---------- Records to process

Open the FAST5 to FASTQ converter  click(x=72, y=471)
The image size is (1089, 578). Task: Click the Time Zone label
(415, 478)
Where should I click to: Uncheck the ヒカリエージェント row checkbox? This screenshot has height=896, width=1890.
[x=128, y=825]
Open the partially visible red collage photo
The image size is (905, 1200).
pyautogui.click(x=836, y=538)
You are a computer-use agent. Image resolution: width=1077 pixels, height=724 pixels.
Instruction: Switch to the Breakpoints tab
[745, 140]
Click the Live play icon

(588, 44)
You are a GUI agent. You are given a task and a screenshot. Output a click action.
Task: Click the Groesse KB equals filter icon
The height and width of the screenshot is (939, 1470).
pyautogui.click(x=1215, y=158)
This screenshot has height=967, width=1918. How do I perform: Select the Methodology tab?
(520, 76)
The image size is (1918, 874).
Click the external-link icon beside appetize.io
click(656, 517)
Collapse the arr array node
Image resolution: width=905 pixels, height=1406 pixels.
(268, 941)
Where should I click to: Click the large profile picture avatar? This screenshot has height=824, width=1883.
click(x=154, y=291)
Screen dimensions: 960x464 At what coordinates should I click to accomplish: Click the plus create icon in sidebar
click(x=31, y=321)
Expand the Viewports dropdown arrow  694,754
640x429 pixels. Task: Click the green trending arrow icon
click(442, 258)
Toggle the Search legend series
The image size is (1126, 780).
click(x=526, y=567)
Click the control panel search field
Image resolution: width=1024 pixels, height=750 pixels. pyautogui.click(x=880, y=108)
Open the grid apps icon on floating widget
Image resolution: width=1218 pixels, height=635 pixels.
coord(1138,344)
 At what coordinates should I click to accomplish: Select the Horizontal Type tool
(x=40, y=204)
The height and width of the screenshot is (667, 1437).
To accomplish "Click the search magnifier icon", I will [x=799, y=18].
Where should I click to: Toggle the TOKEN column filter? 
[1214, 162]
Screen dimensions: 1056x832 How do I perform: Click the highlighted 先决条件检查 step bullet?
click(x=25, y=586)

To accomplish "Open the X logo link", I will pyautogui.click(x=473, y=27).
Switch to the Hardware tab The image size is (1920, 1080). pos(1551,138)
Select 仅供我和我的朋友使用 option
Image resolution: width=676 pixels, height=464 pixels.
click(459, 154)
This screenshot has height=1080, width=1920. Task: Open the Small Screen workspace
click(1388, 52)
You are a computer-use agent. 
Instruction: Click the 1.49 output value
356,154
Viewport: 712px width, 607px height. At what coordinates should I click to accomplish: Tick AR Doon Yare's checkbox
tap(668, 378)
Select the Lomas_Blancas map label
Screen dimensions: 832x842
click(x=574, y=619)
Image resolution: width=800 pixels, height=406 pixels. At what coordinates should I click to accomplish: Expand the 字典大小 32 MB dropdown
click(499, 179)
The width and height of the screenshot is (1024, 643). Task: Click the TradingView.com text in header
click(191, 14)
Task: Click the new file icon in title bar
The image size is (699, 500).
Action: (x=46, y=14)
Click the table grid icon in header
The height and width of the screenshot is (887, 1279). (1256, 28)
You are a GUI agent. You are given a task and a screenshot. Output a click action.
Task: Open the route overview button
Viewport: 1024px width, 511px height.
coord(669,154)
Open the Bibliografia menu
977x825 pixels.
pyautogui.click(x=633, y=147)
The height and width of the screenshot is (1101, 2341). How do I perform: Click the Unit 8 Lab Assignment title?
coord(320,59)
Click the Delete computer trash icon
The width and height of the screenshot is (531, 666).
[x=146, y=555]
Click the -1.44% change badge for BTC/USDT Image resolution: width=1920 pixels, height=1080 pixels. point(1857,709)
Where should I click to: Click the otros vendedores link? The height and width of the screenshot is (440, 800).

--------------------

◆ **Work to be completed**: Please rescale the listing lines between the line holding "Collapse the arr array node" and the line holding "click(x=154, y=291)", inclusive. Reproduce every line, requests unchanged, but multiply each click coordinate in the answers by 1.75 and round to the nearest whole number, with halves rounding up.

◆ **Output**:
Collapse the arr array node
Image resolution: width=905 pixels, height=1406 pixels.
(469, 1647)
Where should I click to: Click the large profile picture avatar? This screenshot has height=824, width=1883.
click(x=270, y=509)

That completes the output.